I hate the idea that people hate something. Am I conflicting myself here? Well, I take the blame and use this word for one last time.
The word hate implies utter rejection, irreconcilable aversion, a no turning back footing, a lost chance for understanding or forgiving. It has no reason, no tangible physical appearance, and no constructive energy that would forward any cause. Hate is the springboard for distruction, atrocities, terror, and the historical debris from the down of mankind of the "eye for an eye" mentality. Hate exists only in our head but boy, is it well rooted there…!
As I see it, hate exists in two forms: sensorial and intellectual.
On the subject of “sensorial hate” let me bring up an early childhood memory. In my young age, I used to “hate” carrots in the soup. One day, having been fed up with all the unconsumed carrots piling up on the side of my soup bowl, my daycare teacher made me eat every bit of them. Being obedient as I was, I struggled really hard to swallow the apparently disgusting, overcooked, mushy and tasteless substance.

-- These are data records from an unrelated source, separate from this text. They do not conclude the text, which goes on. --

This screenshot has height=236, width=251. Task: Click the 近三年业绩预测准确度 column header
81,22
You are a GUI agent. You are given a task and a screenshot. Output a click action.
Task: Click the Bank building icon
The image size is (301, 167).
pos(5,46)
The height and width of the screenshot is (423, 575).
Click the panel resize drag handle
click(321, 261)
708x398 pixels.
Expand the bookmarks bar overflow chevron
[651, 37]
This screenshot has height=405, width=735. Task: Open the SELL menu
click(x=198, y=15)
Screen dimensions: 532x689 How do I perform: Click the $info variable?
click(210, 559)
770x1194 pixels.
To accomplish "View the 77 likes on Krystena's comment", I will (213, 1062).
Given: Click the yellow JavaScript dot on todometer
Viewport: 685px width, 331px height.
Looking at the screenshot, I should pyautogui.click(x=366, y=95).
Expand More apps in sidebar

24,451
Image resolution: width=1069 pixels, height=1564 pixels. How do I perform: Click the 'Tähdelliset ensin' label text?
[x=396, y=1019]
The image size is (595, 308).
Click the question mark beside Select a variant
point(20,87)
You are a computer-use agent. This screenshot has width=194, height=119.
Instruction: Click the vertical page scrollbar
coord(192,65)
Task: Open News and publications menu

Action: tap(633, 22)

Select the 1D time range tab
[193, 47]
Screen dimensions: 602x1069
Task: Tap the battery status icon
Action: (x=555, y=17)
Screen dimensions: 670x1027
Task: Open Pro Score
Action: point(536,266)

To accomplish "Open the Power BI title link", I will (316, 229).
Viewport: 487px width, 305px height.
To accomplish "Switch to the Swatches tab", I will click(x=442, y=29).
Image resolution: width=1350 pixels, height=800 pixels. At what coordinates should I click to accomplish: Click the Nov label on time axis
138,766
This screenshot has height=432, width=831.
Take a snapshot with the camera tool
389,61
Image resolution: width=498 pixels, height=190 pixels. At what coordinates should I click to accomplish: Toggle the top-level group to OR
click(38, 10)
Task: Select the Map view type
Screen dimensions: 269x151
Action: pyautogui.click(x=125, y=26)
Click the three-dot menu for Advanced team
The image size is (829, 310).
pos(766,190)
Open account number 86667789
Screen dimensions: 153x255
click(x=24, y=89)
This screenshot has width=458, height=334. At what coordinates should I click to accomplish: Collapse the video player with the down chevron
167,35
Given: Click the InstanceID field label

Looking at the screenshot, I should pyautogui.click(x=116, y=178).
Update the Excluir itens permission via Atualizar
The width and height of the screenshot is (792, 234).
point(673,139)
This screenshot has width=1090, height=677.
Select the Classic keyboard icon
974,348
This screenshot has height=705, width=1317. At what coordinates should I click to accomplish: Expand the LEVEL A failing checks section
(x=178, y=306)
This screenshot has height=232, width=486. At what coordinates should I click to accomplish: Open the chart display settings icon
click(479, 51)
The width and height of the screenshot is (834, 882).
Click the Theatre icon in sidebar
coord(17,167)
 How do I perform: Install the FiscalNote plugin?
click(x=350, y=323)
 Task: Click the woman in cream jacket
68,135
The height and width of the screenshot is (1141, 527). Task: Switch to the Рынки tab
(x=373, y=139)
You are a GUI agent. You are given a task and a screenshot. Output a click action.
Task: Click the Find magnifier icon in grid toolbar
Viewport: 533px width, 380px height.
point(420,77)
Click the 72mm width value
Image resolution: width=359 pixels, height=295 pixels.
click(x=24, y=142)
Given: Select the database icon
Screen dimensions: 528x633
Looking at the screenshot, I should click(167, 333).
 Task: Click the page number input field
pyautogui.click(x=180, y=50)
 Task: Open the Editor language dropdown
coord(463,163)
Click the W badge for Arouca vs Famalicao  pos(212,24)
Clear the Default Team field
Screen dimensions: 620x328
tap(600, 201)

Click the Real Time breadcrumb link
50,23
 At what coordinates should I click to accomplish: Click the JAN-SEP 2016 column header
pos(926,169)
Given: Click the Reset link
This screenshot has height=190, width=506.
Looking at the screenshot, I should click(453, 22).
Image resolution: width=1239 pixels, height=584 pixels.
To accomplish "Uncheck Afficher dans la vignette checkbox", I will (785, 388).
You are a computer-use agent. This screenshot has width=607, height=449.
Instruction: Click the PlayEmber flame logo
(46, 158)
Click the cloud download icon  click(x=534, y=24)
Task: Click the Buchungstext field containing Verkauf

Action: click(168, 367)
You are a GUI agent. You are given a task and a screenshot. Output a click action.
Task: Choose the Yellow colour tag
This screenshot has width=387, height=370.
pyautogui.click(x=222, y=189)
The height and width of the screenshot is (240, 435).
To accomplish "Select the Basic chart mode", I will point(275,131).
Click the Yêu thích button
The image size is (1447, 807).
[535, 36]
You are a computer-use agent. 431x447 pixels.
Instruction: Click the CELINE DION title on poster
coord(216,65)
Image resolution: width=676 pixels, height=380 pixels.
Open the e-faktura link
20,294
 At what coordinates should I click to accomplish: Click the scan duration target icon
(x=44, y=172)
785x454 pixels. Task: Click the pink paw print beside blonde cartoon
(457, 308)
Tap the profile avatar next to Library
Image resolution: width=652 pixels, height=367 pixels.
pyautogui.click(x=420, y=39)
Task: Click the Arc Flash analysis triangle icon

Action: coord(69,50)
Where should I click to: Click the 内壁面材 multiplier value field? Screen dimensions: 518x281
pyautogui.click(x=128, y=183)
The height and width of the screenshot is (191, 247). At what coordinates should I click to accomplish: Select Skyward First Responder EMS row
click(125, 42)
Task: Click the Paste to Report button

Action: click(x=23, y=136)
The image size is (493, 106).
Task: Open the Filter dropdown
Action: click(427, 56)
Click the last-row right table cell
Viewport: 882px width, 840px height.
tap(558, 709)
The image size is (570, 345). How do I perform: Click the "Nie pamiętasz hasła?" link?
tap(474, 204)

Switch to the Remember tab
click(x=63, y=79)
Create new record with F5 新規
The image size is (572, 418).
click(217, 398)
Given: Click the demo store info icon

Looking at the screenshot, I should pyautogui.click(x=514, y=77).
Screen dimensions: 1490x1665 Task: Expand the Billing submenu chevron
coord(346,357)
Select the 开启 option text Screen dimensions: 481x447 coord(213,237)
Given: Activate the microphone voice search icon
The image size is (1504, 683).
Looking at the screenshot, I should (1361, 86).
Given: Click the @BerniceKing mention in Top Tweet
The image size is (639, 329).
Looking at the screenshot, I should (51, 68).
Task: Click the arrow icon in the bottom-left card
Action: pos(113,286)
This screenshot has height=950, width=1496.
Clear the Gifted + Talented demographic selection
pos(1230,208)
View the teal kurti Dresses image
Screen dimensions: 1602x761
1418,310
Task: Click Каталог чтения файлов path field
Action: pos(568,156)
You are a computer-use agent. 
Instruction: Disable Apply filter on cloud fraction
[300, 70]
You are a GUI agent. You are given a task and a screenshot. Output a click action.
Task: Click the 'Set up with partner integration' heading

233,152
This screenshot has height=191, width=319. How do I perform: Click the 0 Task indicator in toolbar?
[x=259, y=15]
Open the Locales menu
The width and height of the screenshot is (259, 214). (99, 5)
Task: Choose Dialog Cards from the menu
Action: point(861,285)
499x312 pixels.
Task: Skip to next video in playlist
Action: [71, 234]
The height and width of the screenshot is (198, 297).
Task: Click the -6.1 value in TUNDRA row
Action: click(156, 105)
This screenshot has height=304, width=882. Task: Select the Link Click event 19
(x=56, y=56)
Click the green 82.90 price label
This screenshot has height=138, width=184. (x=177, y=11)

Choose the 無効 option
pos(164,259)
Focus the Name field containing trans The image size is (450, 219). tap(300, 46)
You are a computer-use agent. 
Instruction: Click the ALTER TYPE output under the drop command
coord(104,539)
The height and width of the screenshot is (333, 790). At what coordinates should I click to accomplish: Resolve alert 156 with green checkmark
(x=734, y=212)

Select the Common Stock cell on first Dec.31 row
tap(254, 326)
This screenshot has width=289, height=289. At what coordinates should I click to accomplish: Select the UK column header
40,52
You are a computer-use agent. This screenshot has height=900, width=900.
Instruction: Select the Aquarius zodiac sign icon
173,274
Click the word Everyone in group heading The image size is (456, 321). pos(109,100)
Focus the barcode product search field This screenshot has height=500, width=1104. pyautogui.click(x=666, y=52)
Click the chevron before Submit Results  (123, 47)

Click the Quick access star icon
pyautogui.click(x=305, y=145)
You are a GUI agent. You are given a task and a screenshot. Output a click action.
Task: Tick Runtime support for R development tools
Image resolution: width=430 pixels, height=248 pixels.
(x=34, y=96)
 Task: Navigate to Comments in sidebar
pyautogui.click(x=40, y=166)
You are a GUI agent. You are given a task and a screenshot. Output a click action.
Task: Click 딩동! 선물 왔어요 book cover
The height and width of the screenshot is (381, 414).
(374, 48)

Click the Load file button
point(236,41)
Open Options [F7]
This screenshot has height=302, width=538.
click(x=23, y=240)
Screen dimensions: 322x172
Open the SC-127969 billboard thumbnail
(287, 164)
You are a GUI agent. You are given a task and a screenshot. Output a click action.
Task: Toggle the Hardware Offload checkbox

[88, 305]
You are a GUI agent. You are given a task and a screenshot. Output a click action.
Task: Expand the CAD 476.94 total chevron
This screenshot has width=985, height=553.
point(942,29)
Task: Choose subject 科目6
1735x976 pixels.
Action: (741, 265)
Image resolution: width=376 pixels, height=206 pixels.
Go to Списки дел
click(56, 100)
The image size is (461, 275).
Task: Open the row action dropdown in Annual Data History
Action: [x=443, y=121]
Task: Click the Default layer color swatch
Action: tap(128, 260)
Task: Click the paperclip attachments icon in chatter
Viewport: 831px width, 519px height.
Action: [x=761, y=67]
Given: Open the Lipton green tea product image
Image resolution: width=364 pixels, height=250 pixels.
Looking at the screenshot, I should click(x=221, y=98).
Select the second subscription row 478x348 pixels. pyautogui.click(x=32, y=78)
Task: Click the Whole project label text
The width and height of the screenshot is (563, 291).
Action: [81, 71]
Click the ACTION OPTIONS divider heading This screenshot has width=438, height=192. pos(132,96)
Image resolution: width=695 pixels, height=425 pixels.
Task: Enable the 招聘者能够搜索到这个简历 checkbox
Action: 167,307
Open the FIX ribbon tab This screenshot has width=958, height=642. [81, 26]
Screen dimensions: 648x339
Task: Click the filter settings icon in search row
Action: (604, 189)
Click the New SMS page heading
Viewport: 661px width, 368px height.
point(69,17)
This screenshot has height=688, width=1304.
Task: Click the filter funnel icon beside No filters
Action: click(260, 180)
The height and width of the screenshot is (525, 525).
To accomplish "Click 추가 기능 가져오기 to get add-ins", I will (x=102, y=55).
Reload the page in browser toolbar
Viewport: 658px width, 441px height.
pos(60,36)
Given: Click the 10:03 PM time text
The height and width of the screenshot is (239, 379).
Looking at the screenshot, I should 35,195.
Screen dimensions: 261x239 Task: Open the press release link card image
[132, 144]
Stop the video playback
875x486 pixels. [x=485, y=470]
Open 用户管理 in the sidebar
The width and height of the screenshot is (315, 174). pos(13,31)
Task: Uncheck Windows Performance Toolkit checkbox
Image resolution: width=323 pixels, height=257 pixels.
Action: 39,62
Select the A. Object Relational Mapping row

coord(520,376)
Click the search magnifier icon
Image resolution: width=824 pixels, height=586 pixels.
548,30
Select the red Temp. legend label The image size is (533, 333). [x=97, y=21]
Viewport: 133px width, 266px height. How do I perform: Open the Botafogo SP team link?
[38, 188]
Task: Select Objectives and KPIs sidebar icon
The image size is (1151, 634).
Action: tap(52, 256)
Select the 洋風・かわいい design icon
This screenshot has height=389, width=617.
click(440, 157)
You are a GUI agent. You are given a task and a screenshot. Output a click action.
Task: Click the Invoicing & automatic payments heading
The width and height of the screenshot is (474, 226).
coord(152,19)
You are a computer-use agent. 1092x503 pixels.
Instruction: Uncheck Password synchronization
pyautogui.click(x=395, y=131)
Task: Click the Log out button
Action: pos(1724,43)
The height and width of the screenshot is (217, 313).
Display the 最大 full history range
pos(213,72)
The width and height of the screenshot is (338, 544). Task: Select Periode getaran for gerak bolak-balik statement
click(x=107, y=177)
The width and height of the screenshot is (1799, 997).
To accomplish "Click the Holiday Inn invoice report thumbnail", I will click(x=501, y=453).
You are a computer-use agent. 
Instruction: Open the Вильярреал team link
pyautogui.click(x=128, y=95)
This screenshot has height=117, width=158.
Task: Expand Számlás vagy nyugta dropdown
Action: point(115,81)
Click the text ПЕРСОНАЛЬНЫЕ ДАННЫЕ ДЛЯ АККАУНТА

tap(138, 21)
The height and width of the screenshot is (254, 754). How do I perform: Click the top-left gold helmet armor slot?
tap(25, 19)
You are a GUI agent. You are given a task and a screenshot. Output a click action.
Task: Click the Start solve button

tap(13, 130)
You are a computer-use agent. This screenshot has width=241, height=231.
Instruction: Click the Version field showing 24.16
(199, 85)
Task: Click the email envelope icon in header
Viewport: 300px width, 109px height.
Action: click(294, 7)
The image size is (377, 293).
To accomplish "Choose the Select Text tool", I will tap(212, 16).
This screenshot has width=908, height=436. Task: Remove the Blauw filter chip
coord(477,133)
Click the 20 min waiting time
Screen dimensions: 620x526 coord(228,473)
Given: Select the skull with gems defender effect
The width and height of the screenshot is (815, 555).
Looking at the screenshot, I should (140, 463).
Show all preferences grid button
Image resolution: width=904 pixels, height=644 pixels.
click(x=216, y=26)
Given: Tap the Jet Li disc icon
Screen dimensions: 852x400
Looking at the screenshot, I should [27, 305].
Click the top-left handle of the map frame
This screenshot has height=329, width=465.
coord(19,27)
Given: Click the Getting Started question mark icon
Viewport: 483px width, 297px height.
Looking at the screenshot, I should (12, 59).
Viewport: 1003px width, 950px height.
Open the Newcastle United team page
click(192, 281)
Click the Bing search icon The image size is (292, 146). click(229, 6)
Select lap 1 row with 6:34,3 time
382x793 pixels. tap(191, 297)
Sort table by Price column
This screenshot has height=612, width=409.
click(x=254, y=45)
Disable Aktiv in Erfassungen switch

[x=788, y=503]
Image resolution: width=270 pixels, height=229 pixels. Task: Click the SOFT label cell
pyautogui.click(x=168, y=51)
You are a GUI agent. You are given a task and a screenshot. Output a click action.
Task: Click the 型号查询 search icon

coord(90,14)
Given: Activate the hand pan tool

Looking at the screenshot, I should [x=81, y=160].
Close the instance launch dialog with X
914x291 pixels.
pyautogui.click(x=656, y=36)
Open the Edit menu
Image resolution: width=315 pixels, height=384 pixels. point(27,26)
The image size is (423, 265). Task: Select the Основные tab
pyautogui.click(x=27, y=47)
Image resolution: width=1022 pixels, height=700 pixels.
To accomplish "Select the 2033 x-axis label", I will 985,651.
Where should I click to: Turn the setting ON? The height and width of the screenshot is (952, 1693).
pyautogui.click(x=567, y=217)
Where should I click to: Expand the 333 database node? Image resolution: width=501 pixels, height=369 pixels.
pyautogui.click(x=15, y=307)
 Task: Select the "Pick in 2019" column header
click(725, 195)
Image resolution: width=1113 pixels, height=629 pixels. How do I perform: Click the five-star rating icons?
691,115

Hard as I tried, within minutes it came back with a violent gush. It covered the table, my fellow tablemates and the teacher’s sparkling white coat with the half digested soup particles that never fulfilled their original purpose of nourishing my rapidly growing body. Did I say I hated cooked carrots?
Well, time has passed, and I changed. One day I noticed that I was not pushing the cooked carrots on the side of the plate any more. No, not because I found it childish, but because I enjoyed eating it. So, what happened to my hatred for cooked carrots!?
I think we can dislike something with different intensity but probably should never feel that we hate it. One day, we might just need to “eat our words”.
As to the “intellectual” hate, I recall my distaste for the Eastern European political system before the changes took place in the 80s. One might say that I hated it there in those days. I was struggling in 1 room sublets, moonlighting just to be able to pay for a few dinners with my girlfriends. I was bickering that I could not see the rest of the world, as I was dying to, because the country had no hard currency to spare for tourism. The organization of society was overly controlling, restrictive, and did not give a real chance to the people to choose their ways. The state socialism heavily manipulated the economy with little attention to basic rules. The leaders, after all, had to look good at the end of every 5-year planning cycle. I think hate is what I may have felt for being cheated, shortchanged and exploited.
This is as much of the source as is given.